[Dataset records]
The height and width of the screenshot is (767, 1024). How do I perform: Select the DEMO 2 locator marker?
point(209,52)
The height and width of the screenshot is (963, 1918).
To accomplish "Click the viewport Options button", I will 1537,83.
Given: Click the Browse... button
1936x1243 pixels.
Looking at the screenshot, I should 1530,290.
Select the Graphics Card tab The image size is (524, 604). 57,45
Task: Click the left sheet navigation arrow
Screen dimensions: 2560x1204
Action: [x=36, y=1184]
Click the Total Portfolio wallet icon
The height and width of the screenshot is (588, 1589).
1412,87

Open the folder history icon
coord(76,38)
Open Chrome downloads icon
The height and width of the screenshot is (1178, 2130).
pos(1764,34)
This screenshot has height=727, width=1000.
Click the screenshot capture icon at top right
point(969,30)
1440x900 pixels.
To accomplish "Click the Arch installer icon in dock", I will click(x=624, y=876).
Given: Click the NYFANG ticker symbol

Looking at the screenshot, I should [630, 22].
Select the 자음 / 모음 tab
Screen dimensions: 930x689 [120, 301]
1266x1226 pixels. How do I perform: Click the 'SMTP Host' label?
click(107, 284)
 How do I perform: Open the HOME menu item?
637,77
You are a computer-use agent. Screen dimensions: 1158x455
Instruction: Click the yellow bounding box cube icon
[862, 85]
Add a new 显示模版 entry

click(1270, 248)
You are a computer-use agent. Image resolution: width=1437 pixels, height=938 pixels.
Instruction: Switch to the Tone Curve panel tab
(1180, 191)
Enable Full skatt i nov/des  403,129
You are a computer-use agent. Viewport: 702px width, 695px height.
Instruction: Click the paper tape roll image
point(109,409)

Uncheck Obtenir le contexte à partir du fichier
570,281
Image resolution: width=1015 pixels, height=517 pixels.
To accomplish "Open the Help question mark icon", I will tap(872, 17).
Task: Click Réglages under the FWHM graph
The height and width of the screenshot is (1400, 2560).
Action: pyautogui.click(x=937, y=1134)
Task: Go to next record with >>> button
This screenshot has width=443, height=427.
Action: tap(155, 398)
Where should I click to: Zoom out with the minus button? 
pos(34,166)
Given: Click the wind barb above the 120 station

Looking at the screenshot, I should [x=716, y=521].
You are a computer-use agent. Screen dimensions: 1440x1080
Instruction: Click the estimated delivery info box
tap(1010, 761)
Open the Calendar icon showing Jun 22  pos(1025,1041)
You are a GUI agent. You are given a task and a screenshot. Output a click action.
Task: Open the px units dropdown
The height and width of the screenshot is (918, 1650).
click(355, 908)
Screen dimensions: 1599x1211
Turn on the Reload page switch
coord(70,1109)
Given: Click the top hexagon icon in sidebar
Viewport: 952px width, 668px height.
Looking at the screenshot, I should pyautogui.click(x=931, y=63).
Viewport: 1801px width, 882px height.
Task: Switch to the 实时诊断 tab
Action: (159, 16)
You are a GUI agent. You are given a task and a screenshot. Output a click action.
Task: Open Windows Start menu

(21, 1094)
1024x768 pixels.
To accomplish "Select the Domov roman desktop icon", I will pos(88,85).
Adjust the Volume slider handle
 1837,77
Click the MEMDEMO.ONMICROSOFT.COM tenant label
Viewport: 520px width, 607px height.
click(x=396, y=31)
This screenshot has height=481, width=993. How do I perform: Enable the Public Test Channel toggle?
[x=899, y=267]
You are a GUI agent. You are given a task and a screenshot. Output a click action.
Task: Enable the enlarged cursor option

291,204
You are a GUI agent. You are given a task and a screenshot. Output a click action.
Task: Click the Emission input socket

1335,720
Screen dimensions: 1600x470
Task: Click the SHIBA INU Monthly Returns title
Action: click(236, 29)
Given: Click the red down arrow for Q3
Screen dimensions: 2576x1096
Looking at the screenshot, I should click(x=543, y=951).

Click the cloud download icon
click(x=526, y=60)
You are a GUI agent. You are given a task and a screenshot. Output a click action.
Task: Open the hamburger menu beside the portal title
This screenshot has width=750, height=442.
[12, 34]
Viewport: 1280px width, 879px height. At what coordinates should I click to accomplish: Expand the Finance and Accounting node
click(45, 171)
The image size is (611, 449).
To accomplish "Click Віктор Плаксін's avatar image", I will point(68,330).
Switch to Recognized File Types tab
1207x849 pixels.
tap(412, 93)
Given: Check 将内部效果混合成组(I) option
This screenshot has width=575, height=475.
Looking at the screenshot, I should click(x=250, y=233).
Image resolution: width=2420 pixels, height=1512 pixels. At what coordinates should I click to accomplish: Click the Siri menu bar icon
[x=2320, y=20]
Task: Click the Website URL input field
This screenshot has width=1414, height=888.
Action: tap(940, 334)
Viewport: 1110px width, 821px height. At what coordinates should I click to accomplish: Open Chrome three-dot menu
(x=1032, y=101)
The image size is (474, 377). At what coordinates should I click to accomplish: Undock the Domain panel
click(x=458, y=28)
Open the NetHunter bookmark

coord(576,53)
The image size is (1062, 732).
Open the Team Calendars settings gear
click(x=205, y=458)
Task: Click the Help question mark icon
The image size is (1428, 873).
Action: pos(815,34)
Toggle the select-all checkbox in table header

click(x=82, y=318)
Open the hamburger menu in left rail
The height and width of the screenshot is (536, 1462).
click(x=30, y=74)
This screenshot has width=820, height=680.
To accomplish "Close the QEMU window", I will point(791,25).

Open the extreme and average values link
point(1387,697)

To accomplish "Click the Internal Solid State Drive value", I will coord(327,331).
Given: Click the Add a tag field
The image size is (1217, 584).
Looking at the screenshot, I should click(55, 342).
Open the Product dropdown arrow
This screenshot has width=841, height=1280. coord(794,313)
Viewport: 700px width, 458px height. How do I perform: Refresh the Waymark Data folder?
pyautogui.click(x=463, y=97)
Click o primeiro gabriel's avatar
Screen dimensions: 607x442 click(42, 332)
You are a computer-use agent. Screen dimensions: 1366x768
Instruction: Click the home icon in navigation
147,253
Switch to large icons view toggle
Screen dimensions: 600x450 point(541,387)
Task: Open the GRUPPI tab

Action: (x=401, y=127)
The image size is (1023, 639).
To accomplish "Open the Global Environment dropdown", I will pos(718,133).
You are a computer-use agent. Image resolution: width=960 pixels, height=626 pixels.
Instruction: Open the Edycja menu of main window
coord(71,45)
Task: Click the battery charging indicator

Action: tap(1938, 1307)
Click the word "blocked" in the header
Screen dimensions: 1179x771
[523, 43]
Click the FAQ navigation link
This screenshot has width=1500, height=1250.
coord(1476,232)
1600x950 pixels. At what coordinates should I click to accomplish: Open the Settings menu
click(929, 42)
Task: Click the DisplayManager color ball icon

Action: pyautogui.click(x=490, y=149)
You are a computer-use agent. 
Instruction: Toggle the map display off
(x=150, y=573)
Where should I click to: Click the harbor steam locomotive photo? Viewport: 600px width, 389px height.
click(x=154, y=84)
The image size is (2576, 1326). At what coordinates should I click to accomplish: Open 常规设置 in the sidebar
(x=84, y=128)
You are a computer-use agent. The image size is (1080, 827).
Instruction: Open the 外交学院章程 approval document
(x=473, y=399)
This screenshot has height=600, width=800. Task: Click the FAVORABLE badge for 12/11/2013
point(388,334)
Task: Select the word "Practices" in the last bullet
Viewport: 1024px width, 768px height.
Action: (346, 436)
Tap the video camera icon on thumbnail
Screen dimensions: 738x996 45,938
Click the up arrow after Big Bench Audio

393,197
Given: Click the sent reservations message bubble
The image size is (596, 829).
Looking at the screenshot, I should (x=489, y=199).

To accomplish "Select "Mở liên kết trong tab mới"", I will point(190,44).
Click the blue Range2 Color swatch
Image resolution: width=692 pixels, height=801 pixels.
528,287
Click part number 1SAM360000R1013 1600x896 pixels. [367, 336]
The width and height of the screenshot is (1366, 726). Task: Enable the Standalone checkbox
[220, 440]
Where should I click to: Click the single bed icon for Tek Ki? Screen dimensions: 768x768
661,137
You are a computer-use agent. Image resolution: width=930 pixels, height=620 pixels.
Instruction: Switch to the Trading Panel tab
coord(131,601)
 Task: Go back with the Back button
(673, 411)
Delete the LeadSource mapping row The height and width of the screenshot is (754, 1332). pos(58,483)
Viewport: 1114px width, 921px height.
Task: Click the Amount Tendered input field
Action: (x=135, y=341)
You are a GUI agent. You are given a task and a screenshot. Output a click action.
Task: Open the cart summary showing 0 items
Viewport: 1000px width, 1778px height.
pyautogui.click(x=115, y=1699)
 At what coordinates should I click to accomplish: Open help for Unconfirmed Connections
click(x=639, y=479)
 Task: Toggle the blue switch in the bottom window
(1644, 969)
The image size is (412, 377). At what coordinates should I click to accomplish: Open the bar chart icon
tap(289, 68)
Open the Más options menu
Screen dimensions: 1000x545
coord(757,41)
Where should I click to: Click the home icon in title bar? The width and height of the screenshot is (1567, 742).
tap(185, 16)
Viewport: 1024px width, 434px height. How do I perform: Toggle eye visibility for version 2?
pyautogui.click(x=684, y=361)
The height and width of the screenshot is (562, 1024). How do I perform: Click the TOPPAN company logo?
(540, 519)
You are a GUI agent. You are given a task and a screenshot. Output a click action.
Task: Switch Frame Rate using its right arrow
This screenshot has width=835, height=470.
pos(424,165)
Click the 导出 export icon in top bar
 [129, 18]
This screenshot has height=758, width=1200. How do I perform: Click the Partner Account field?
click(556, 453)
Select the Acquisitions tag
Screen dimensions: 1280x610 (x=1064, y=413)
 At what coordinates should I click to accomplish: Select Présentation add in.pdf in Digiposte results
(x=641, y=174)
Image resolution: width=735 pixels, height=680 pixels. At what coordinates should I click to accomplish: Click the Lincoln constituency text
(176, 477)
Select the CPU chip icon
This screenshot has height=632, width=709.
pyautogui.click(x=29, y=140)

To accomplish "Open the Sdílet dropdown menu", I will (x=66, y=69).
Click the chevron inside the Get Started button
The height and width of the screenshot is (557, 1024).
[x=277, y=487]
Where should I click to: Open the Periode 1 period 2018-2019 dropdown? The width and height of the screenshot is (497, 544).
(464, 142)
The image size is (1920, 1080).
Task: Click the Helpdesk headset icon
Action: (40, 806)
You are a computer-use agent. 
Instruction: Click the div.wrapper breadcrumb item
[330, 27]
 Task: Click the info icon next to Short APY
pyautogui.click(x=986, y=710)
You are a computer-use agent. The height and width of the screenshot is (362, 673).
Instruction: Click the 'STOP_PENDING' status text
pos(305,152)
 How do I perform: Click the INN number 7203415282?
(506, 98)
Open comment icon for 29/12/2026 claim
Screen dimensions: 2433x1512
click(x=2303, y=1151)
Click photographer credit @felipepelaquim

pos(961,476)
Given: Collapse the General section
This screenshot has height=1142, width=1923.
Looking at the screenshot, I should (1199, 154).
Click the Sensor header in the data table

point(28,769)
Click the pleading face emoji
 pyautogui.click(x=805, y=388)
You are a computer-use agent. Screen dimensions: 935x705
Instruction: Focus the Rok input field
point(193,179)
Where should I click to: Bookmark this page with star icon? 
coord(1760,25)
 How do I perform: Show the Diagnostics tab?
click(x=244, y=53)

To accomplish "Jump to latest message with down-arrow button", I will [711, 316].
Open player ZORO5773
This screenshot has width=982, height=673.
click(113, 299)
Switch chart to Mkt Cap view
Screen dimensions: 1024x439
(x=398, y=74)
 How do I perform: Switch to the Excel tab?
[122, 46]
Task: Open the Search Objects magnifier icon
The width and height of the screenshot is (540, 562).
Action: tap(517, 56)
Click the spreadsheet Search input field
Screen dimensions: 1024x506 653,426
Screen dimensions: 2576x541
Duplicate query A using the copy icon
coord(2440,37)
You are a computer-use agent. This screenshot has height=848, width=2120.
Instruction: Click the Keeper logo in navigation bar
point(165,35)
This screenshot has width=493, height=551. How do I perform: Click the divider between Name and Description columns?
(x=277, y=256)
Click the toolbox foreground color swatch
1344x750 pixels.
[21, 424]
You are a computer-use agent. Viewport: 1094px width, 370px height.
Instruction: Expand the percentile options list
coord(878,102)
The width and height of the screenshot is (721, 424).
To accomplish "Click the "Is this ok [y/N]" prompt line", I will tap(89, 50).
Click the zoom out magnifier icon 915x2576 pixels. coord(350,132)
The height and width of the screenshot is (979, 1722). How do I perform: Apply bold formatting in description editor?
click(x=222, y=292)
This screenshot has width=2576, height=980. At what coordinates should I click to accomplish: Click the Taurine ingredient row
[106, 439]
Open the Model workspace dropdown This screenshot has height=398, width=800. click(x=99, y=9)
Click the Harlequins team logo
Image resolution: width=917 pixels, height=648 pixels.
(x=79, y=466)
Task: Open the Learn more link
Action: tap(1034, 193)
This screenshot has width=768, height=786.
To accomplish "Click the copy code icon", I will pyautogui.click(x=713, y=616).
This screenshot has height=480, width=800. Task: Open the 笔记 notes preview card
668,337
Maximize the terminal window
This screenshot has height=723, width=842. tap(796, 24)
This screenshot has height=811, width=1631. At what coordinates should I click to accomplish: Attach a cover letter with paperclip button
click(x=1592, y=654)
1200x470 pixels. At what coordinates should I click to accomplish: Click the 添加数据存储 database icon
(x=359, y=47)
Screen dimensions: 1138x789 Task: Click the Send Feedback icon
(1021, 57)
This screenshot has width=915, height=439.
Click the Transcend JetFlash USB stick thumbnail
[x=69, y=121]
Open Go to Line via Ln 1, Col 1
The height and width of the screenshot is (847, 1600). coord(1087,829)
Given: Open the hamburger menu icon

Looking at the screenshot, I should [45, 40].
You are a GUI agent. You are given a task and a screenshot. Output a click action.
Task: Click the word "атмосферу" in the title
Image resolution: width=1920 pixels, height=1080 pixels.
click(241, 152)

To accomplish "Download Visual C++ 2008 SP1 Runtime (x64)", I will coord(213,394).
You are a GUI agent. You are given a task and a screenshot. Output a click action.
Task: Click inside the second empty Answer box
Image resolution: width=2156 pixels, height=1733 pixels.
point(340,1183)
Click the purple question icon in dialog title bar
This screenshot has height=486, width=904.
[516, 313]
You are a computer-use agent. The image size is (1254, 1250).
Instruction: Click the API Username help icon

## Work to complete
State how many lines in the dataset records above contain the string "checkbox". Reply with the number alone.

## Reply
2